PROBLEM STATEMENT: Write out the rows verbatim, from the line with "You are a computer-use agent. The" to the line with "pyautogui.click(x=12, y=178)", including both of those lines.
================
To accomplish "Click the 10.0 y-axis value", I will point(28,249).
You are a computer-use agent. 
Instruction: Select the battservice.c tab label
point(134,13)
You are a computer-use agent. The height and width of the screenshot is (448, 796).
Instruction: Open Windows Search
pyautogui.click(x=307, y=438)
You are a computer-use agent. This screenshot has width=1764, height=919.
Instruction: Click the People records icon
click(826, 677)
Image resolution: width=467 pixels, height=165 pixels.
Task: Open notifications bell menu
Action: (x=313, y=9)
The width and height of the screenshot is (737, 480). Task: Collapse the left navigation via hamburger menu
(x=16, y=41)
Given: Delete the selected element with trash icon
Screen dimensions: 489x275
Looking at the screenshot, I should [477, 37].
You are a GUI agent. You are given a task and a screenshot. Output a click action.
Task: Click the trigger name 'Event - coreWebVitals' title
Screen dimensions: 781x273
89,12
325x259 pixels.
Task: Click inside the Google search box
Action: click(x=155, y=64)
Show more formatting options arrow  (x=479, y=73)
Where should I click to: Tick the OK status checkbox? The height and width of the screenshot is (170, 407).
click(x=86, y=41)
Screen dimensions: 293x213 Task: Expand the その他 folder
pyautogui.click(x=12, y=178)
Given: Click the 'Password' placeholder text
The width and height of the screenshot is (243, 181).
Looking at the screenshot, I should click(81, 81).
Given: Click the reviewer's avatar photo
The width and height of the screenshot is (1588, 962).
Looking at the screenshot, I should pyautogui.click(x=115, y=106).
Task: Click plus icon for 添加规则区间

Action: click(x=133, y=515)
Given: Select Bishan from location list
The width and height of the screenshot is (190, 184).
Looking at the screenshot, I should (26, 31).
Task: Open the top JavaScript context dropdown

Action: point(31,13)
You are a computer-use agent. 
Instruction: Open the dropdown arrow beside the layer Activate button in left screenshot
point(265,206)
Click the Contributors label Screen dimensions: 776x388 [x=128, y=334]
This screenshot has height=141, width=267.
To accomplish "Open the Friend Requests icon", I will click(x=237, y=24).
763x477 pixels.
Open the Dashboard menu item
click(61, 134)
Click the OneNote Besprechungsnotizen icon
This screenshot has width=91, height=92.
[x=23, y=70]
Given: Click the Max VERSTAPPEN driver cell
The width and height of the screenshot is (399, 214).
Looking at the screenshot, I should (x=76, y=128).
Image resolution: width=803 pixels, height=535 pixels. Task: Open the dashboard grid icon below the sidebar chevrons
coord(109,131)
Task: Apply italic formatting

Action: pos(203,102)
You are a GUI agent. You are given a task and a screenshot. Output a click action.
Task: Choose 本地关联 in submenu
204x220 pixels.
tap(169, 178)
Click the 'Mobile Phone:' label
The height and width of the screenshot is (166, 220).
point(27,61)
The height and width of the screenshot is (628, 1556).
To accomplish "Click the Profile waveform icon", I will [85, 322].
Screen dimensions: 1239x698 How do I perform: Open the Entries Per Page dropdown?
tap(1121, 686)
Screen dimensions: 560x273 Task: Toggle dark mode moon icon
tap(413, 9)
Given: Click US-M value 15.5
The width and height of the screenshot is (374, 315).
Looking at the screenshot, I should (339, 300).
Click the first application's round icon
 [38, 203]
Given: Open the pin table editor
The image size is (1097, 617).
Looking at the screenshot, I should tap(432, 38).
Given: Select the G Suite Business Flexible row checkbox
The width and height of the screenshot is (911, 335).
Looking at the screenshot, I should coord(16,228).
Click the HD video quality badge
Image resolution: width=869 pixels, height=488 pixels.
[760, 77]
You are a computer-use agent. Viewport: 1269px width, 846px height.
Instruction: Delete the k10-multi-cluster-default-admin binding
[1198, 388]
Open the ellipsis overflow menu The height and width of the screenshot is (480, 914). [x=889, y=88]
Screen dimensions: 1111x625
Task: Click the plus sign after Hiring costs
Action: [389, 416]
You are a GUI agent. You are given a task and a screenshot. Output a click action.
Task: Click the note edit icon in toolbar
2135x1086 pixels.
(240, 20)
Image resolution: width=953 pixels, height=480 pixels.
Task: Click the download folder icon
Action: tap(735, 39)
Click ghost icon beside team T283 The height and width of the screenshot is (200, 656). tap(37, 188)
================
SOLUTION TO THIS EXERCISE:
You are a computer-use agent. The height and width of the screenshot is (448, 796).
Instruction: Open Windows Search
pyautogui.click(x=307, y=438)
You are a computer-use agent. This screenshot has width=1764, height=919.
Instruction: Click the People records icon
click(826, 677)
Image resolution: width=467 pixels, height=165 pixels.
Task: Open notifications bell menu
Action: (x=313, y=9)
The width and height of the screenshot is (737, 480). Task: Collapse the left navigation via hamburger menu
(x=16, y=41)
Given: Delete the selected element with trash icon
Screen dimensions: 489x275
Looking at the screenshot, I should [477, 37].
You are a GUI agent. You are given a task and a screenshot. Output a click action.
Task: Click the trigger name 'Event - coreWebVitals' title
Screen dimensions: 781x273
89,12
325x259 pixels.
Task: Click inside the Google search box
Action: click(x=155, y=64)
Show more formatting options arrow  (x=479, y=73)
Where should I click to: Tick the OK status checkbox? The height and width of the screenshot is (170, 407).
click(x=86, y=41)
Screen dimensions: 293x213 Task: Expand the その他 folder
pyautogui.click(x=12, y=178)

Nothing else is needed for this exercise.